Demonstrators gathered near the Education Ministry and marched to the Grand Serail in Downtown Beirut, the headquarters of Prime Minister Najib Mikati. Sources from the Internal Security Forces estimated around 3,000 people participated in the march.

“We don’t want delay in the pay raise,” the protesters chanted, while others threatened further escalation.

“This is the first step,” they yelled.

Some carried banners calling on the Cabinet to finance the salary increase by taxing seafront properties and luxuries rather than needy people.

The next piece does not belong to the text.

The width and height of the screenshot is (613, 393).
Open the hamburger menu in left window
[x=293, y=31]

Shortly after the protest, Labor Minister Salim Jreissati said during a news conference that the Cabinet was almost done with the process of securing the needed funds.

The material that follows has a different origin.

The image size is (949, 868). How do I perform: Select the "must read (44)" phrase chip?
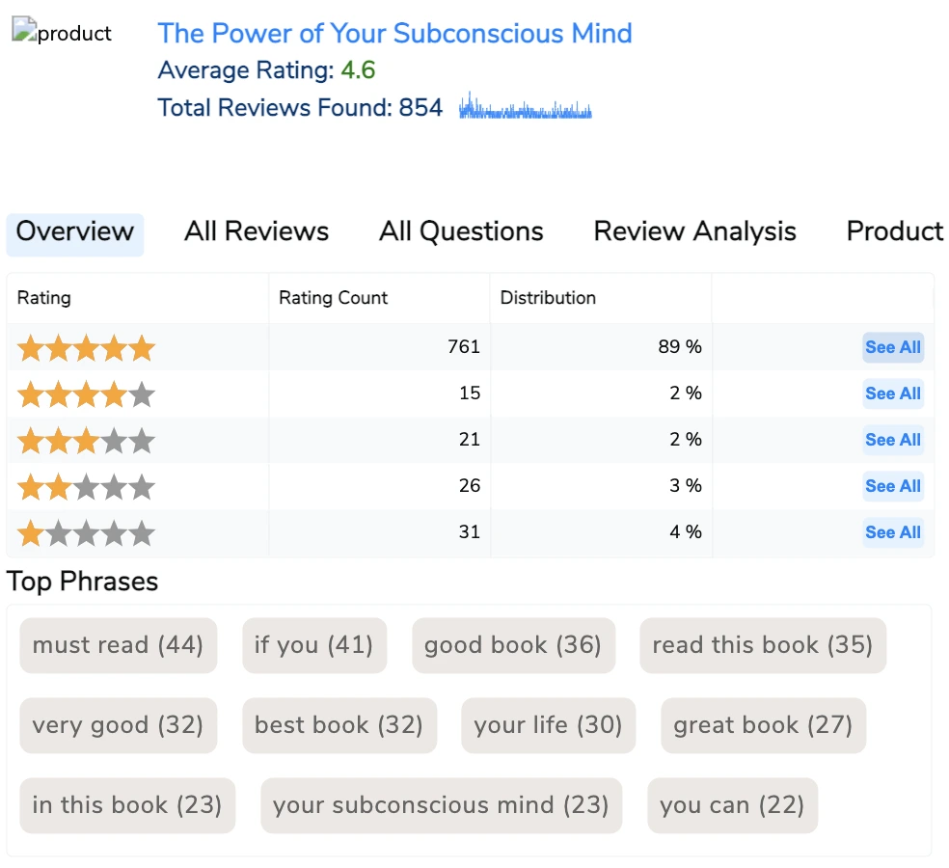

He added that Cabinet had dealt with the raise carefully in order to ensure that these resources would not increase burdens or have a negative effect on the economy and on the exchange rate of the Lebanese pound.

The strike was called for by the Union Coordination Committee, a coalition of teachers at private and public schools, along with public sector employees.

“We were deceived,” said Ruwaida Abu Merhi, a teacher who came from the southern city of Sidon.

“They [Cabinet parties] told us your demands are just and promised that they would fulfill them. They did so only to ensure that official exams were held and evaluated,” she added, sitting in the shade in Riad al-Solh Square.

Teachers suspended their boycott of marking official exams in August after the Cabinet promised it would approve the draft law and refer it to Parliament by the end of that month.

Abu Merhi said that once teachers finished evaluating official exams and started the academic year, they discovered that they had been deceived.

The government approved the substantial raise for civil servants and teachers at public and private schools in September, but said that they would not refer the draft law to Parliament until they secured a source of funds for the raise.

“Let them stop theft, wasteful spending and impose taxes on banks and ports to finance it [the pay raise],” Harwaa Wehbe argued.

A math teacher for five years, Wehbe said that she and her husband, also a teacher, could not afford to raise children with their pay.“[A teacher’s] ambitions are limited ... he cannot travel or even give his children a proper education,” she added.

George Rizk agreed: “I have been teaching for 36 years ... and my basic monthly salary now is LL2,200,000 [$1,500]. I don’t think this is enough for a household,” Rizk said.

“This is shameful ... All we are demanding is barely an additional LL1 million [to the monthly salary] to feel that something has changed,” added Rizk, a math teacher who came from Jounieh.

Addressing the crowds, Hanna Gharib, the head of the Secondary Teachers Association, threatened escalatory moves if the draft law to increase salaries was not referred to Parliament as soon as possible.

“In Lebanon, there are at least around 2,000 educational institutions and dozens of ministries and public institutions ... I tell you get ready for a decision to escalate,” he said. “We students, teachers and public sector employees are able to paralyze the country through sit-ins, demonstrations and strikes.”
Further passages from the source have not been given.